**Task item:**
Give back exactly the lines of the data below, starting with the line that has "Viewport: 640px width, 851px height." and going on through the line that has "Unmute the video".

**Available data:**
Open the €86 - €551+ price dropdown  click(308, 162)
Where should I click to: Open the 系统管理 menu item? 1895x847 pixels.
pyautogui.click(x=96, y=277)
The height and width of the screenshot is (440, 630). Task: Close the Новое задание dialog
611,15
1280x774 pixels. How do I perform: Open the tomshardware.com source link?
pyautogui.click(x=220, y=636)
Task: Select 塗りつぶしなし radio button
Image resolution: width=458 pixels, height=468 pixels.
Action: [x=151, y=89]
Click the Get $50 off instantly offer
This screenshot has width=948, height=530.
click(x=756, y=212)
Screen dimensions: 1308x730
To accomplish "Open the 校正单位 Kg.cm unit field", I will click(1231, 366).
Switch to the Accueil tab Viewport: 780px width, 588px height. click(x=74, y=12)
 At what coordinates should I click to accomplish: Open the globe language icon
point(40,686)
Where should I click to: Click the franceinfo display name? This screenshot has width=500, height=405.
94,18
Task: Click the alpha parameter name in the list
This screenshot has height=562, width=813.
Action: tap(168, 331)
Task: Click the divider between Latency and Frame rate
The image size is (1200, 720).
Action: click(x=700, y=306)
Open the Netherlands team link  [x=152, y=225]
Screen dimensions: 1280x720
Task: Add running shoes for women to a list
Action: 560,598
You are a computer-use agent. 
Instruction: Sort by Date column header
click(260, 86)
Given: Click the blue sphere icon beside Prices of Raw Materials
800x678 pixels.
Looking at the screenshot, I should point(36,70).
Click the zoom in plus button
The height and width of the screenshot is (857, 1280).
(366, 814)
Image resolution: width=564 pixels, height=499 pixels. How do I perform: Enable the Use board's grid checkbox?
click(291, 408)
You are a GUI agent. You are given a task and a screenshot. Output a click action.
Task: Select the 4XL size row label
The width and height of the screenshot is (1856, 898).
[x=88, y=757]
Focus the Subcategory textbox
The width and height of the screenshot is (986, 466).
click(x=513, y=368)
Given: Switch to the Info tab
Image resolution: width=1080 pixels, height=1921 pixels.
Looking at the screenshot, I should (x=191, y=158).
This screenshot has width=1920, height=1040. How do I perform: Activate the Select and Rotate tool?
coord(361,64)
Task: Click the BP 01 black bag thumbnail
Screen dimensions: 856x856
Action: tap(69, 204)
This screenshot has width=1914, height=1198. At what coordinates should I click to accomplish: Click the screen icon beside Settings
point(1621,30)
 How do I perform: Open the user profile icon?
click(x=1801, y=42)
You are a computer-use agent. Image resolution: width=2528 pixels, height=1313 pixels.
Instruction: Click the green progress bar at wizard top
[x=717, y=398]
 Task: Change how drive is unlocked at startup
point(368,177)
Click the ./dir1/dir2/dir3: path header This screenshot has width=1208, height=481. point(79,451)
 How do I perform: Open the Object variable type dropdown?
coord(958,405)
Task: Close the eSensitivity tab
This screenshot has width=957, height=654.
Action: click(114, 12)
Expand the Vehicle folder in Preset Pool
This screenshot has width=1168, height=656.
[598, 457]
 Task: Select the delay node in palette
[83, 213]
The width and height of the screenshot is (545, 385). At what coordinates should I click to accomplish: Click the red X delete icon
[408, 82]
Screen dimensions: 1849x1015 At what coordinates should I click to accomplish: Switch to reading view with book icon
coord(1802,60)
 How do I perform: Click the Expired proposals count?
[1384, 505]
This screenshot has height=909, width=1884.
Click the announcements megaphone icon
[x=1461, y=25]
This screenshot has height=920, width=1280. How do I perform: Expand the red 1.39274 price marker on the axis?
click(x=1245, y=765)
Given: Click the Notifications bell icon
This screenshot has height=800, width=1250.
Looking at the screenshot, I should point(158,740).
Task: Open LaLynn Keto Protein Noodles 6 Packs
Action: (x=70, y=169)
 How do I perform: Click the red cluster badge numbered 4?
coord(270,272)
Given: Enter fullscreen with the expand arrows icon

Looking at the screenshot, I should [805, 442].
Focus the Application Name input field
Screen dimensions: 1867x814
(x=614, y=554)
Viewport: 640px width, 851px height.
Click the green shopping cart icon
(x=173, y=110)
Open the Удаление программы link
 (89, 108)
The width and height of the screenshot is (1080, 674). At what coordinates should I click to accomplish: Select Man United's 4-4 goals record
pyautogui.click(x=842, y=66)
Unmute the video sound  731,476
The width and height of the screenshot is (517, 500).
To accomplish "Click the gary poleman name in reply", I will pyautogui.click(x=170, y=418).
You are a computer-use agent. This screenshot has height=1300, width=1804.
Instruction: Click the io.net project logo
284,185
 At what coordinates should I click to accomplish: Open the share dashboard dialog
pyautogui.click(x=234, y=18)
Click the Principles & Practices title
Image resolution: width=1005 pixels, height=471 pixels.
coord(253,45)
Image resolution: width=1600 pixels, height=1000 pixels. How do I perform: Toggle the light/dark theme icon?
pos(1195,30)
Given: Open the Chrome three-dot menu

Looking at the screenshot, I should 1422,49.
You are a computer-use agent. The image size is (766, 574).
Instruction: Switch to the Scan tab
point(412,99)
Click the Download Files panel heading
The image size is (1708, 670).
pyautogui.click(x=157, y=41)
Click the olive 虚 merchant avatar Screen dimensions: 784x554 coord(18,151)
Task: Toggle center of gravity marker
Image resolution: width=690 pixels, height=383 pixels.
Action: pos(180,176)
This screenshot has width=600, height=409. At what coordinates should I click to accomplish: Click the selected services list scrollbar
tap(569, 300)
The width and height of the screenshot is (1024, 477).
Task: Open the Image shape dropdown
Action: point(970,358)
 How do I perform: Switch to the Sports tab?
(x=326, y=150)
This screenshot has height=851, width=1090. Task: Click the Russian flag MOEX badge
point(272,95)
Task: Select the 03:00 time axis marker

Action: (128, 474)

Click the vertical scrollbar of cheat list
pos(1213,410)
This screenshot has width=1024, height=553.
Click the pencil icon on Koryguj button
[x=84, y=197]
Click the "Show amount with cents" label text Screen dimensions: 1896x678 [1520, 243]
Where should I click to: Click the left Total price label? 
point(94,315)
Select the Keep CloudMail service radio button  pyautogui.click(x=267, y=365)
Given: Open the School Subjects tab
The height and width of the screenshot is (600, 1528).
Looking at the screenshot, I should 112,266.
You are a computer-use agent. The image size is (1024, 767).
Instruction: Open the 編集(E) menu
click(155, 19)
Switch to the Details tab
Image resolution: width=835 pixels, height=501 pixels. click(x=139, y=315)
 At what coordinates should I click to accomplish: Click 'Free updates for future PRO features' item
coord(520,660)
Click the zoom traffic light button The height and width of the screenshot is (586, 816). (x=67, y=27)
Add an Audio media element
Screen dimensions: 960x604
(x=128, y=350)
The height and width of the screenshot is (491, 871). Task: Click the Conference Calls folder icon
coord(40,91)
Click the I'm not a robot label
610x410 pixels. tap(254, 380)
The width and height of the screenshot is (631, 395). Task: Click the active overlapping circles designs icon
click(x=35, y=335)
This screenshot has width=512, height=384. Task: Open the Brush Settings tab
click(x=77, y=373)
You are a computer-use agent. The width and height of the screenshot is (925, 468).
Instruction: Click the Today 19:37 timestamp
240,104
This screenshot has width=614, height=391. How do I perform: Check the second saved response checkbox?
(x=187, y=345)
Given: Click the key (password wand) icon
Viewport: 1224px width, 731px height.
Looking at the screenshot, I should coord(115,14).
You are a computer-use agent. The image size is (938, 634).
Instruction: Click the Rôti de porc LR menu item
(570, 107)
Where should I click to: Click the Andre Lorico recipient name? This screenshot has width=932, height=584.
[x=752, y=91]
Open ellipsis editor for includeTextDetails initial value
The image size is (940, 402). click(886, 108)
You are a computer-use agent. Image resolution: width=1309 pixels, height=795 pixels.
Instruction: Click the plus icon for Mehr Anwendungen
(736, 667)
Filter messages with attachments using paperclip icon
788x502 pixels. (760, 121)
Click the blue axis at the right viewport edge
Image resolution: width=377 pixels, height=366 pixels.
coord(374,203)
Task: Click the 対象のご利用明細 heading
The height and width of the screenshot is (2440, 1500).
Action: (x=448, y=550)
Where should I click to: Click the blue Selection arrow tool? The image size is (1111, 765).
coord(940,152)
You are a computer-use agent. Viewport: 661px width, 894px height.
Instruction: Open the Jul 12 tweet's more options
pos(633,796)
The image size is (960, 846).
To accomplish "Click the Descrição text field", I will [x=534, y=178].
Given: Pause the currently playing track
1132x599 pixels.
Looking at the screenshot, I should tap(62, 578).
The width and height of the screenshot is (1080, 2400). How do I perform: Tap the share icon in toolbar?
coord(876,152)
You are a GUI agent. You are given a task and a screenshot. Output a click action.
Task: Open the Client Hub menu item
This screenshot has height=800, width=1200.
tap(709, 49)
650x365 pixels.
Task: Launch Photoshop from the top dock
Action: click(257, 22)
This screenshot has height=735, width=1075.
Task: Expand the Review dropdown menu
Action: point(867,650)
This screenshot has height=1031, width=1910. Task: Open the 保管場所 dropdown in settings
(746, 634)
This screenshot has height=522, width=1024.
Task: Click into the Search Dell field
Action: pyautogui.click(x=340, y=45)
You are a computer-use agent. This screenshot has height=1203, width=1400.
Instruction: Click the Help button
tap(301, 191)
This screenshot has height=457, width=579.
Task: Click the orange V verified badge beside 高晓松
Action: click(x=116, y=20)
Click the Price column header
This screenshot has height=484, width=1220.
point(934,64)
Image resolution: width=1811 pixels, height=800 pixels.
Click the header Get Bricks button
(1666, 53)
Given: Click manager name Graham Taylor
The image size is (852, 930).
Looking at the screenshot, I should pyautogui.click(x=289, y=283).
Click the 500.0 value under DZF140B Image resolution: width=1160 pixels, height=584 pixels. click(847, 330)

**Result for this task:**
Viewport: 640px width, 851px height.
Click the green shopping cart icon
(x=173, y=110)
Open the Удаление программы link
 (89, 108)
The width and height of the screenshot is (1080, 674). At what coordinates should I click to accomplish: Select Man United's 4-4 goals record
pyautogui.click(x=842, y=66)
Unmute the video sound  731,476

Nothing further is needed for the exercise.